Technical information
- Licensing authority: FCC
- Facility ID: 63786
- Class: C3
- ERP: 25,000 watts
- HAAT: 100 meters
- Transmitter coordinates: 31°53′52.00″N 84°18′53.00″W﻿ / ﻿31.8977778°N 84.3147222°W

Links
- Public license information: Public file; LMS;
- Webcast: Listen Live
- Website: americusradio.com

= WDEC-FM =

WDEC-FM (94.7 FM) is a radio station broadcasting a hot adult contemporary format. It is licensed to Americus, Georgia, United States. The station is owned by Sumter Broadcasting Co., Inc. and features programming from ABC Radio, NBC News Radio, and Motor Racing Network. The station also broadcasts men's basketball games for Georgia Southwestern State University.
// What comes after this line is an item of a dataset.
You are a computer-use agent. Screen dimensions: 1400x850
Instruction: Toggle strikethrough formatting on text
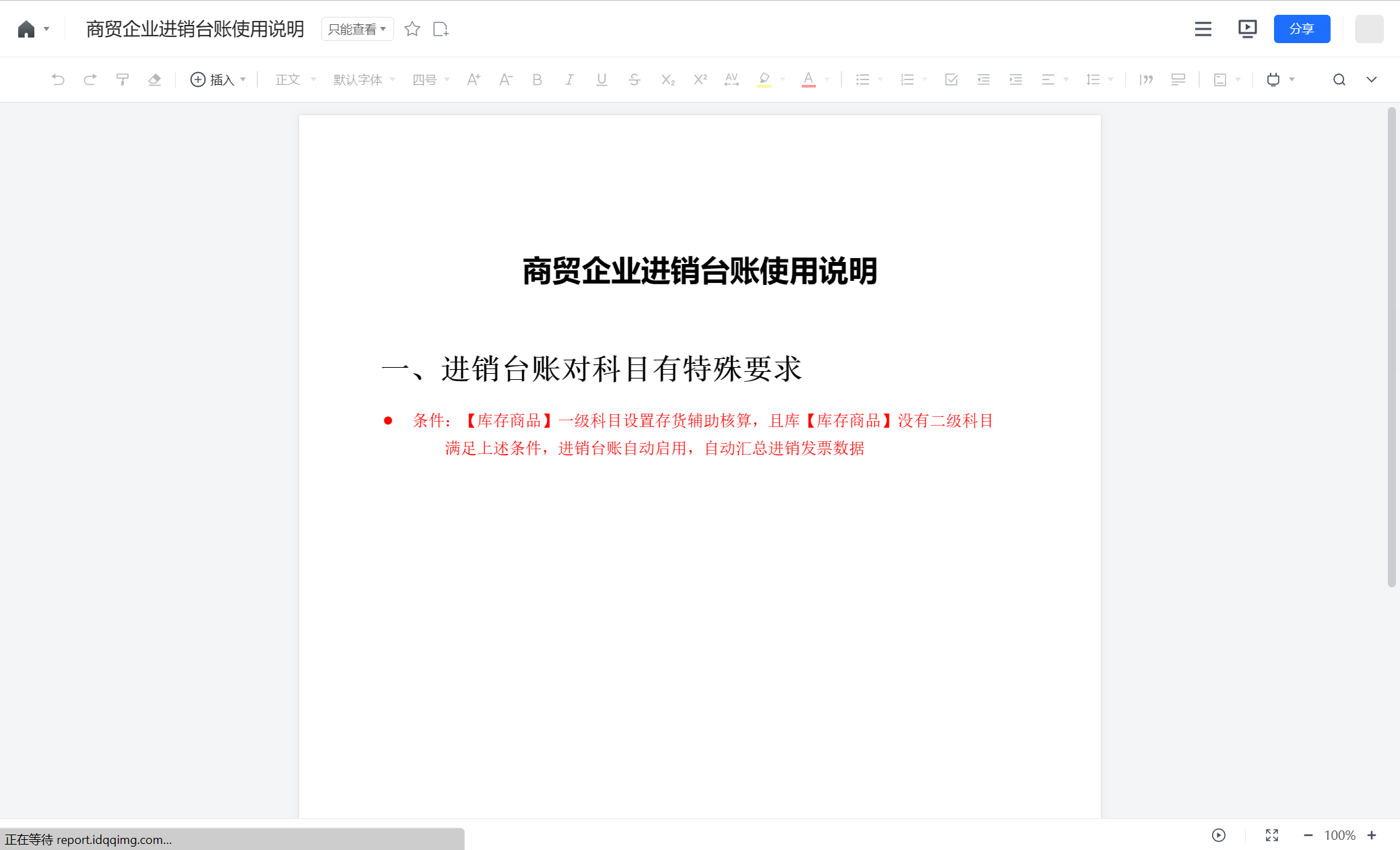[x=635, y=79]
In 1995, the station changed from the 3 kW, 94.3 FM frequency to the more powerful 94.7 frequency.

==History==
The station went on the air as WDEC-FM at 94.3 MHz on September 12, 1964. In 1972 the station changed its call sign to WIPE. On February 20, 1981, the station changed its call sign to WADZ. On February 15, 1988, the station changed its call sign to the current WDEC-FM. While owned by Guest-Mattox Broadcasting, it shared call letters with WDEC-AM 1290, which was an oldies radio format for many years before going off the air in 1994 following flooding caused by Tropical Storm Alberto. In late 1994, the station was sold to Sumter Broadcasting Co.